• _TEXTE DE LECTURE_

* * * * * * * * *

OMC: la voie à suivre

2018/2084(INI)

Le Parlement européen a adopté par 471 voix pour, 80 contre et 86 abstentions, une résolution sur l’OMC: la voie à suivre.

Les députés ont rappelé que l’OMC jouait, depuis sa création, un rôle déterminant dans le renforcement du multilatéralisme, la promotion d’un ordre économique mondial inclusif et le développement d’un système commercial multilatéral ouvert, fondé sur des règles et non discriminatoire. Cependant, ils ont souligné que ce système était confronté à sa plus grave crise depuis la création de l’OMC, ce qui menace les fonctions de négociation et le mécanisme de règlement des différends. À cet égard, les résultats de la onzième conférence ministérielle, qui s’est tenue à Buenos Aires en décembre 2017, ont été décevants et ont clairement montré que la fonction de négociation de l’organisation est paralysée.

Les députés ont également rappelé que l’organe d’appel de l’OMC en raison du caractère contraignant de ses décisions et de son statut d’organe de réexamen indépendant et impartial, ne comprenait plus que le nombre minimum de juges nécessaires à son fonctionnement, à savoir trois. Ce blocage, dû au gouvernement des États-Unis, pourrait entraîner l’effondrement d’un système essentiel à la gestion des différends entre tous les membres de l’OMC.

Réaffirmant son attachement au multilatéralisme, le Parlement a plaidé pour une stratégie commerciale qui repose sur un système équitable et fondé sur des règles qui contribue à la paix, à la sécurité et au programme de développement durable, en prenant en compte et en renforçant les droits sociaux, environnementaux et humains. Il a souligné que l’OMC devrait également contribuer à promouvoir un commerce juste et à lutter contre les pratiques déloyales.

* * * * * * * * *

• _ENREGISTREMENTS FOURNIS_
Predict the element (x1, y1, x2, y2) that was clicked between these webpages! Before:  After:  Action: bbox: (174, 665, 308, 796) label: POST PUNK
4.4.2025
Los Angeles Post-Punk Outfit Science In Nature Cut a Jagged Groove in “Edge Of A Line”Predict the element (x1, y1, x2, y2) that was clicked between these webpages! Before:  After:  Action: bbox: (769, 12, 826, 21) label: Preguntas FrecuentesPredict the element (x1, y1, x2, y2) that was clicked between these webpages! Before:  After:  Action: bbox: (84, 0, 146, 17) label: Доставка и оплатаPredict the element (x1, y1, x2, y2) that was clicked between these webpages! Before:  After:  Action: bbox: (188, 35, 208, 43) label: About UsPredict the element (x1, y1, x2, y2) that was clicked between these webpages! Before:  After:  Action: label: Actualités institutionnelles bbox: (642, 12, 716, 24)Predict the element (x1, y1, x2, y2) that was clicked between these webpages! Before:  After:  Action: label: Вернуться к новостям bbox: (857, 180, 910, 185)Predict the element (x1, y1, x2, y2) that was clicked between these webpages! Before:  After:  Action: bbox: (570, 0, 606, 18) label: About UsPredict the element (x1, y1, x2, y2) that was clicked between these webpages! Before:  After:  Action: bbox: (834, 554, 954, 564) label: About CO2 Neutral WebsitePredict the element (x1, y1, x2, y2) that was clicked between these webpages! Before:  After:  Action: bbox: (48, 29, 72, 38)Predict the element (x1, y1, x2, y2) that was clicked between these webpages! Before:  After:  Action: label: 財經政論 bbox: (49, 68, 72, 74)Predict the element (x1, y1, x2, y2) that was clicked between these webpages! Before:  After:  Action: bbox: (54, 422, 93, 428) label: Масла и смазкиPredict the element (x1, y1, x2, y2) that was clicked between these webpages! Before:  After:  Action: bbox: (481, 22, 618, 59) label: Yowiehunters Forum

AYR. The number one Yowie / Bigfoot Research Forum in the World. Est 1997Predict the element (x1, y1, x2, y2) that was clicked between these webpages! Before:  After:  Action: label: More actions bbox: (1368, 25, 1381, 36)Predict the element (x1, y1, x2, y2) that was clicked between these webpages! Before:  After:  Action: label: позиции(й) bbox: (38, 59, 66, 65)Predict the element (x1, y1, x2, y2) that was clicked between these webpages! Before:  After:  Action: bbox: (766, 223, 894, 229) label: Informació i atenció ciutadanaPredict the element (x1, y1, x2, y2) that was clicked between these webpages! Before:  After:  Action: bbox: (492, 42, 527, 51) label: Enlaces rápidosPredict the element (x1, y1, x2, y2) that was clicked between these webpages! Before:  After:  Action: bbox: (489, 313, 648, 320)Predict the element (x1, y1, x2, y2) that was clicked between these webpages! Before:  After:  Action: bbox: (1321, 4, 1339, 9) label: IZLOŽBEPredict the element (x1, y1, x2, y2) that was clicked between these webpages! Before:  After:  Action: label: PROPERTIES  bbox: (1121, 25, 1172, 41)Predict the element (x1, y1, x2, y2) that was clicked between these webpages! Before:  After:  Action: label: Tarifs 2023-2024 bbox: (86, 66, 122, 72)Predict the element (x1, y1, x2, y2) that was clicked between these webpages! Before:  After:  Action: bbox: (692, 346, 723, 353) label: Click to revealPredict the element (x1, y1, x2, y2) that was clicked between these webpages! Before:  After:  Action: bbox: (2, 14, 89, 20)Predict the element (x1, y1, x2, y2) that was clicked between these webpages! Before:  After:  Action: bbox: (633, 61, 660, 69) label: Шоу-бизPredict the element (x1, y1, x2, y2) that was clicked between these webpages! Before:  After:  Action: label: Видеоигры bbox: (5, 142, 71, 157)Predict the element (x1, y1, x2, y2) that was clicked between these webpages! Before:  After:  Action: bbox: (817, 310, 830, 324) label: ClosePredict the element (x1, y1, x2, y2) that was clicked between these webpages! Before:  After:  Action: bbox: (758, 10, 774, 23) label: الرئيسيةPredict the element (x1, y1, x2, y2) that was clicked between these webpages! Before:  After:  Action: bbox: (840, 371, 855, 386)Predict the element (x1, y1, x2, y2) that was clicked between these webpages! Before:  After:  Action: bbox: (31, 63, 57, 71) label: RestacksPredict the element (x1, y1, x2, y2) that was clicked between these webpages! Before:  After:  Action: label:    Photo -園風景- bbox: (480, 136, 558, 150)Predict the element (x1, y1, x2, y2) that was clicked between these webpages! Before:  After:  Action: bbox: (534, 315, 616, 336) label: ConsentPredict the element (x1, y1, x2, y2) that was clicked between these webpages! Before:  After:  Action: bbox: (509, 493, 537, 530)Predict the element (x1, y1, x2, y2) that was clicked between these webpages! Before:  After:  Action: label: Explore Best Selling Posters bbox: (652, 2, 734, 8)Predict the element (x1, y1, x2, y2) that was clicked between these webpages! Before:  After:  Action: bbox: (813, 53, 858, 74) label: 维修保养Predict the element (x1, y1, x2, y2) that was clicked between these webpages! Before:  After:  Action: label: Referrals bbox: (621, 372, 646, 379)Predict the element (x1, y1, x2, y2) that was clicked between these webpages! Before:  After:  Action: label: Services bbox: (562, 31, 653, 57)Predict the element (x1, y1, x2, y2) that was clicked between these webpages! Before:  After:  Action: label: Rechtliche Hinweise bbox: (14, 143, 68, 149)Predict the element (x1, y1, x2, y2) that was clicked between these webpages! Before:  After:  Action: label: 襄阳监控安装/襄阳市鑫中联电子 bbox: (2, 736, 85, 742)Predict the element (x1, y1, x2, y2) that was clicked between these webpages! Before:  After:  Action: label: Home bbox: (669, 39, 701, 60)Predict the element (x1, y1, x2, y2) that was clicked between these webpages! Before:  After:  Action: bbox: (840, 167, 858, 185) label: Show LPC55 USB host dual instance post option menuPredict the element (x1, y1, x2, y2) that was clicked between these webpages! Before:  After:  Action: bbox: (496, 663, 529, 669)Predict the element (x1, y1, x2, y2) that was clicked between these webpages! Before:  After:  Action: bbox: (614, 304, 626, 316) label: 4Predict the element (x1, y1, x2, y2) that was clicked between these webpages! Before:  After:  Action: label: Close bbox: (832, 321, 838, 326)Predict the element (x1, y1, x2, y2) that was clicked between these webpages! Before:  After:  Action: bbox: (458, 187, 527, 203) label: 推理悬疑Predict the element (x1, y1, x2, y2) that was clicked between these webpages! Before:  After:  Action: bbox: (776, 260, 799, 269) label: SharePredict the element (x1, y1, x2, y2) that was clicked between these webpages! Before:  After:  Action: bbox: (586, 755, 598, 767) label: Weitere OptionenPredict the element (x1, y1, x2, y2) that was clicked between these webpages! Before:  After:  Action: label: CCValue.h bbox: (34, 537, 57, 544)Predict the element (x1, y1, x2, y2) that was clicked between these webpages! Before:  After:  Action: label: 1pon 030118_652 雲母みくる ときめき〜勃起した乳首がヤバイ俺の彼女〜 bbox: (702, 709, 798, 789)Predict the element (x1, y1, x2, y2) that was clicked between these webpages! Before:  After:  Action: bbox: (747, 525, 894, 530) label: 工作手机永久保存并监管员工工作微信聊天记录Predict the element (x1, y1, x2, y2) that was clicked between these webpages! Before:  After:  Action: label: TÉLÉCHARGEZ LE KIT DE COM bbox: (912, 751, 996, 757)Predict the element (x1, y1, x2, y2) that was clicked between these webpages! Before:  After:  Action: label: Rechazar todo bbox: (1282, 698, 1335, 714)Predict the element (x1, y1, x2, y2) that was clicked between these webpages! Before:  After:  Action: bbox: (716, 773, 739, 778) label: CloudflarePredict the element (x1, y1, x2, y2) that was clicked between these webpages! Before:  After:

* * * * * * * * *

• _CONSIGNES_
1. D'après le texte sur l'OMC, quels rôles l'OMC joue-t-elle depuis sa création ? Donnez-les tous.
2. Selon le texte sur l'OMC, où et quand s'est tenue la onzième conférence ministérielle ?
3. Poursuivez le texte sur l'OMC à partir de sa dernière phrase.

• _RÉPONSES_
1.
- le renforcement du multilatéralisme
- la promotion d'un ordre économique mondial inclusif
- le développement d'un système commercial multilatéral ouvert, fondé sur des règles et non discriminatoire

2. À Buenos Aires, en décembre 2017.

3.
À la lumière des récentes évolutions mais également de la longue absence de progrès concernant le programme de Doha pour le développement, les députés ont appelé à procéder à la modernisation de l’OMC et ont invité la Commission à se tourner vers d’autres membres de l’OMC, et en particulier les partenaires commerciaux les plus importants, tels que les États-Unis, le Japon, la Chine, le Canada, le Brésil et l’Inde, pour convenir de positions communes.

Le Parlement a recommandé de :

  • combler les lacunes actuelles du corpus réglementaire afin d’assurer des conditions équitables en ce qui concerne les subventions ayant des effets de distorsion sur le marché et les entreprises publiques, ainsi que de maintenir à jour la protection de la propriété intellectuelle et l’accès au marché des investissements;
  • s’attaquer aux activités dirigées par les États qui donnent lieu à des surcapacités ainsi qu’aux obstacles réglementaires aux services et à l’investissement, y compris les transferts de technologie, les exigences applicables aux coentreprises et les exigences en matière de contenu local;
  • créer un cadre réglementaire capable de s’adapter aux évolutions technologiques telles que le commerce en ligne, les chaînes de valeur mondiales, les marchés publics, l’actualisation de la règlementation nationale des services;
  • répondre aux enjeux environnementaux et sociaux les plus urgents à l’échelle mondiale et assurer la cohérence des politiques relatives au commerce, au travail et à l’environnement.

Les députés ont également jugé nécessaire :

  • de revoir la distinction actuelle entre les pays développés et les pays en développement et réexaminer le mécanisme pour le traitement spécial et différencié afin de mieux refléter les indices de développement humain, en tant qu’outil politique permettant aux pays en développement de lier l’application des accords multilatéraux au fait de recevoir une aide de la part des pays plus riches et des organismes donateurs;
  • de soutenir le concept de multilatéralisme flexible, en vertu duquel les membres de l’OMC qui souhaitent approfondir une question pour laquelle un consensus complet n’a pas encore été trouvé devraient pouvoir faire progresser et conclure des accords plurilatéraux.
  • d’introduire des règles spéciales pour les PME dans les accords plurilatéraux et multilatéraux;
  • de définir une perspective de genre systémique dans tous les domaines de l’élaboration des règles de l’OMC sous la forme d’évaluations de l’impact selon le genre.

Le Parlement a  jugé injustifiée la décision des États-Unis d’imposer des droits de douane sur les produits en acier et en aluminium le 31 mai 2018 pour des motifs de «sécurité nationale» au titre de la section 232 du Trade Expansion Act de 1962. Il a encouragé la Commission à travailler avec les États-Unis afin de résoudre les contentieux commerciaux et de supprimer les barrières commerciales au sein du cadre de règlement des conflits de l’OMC.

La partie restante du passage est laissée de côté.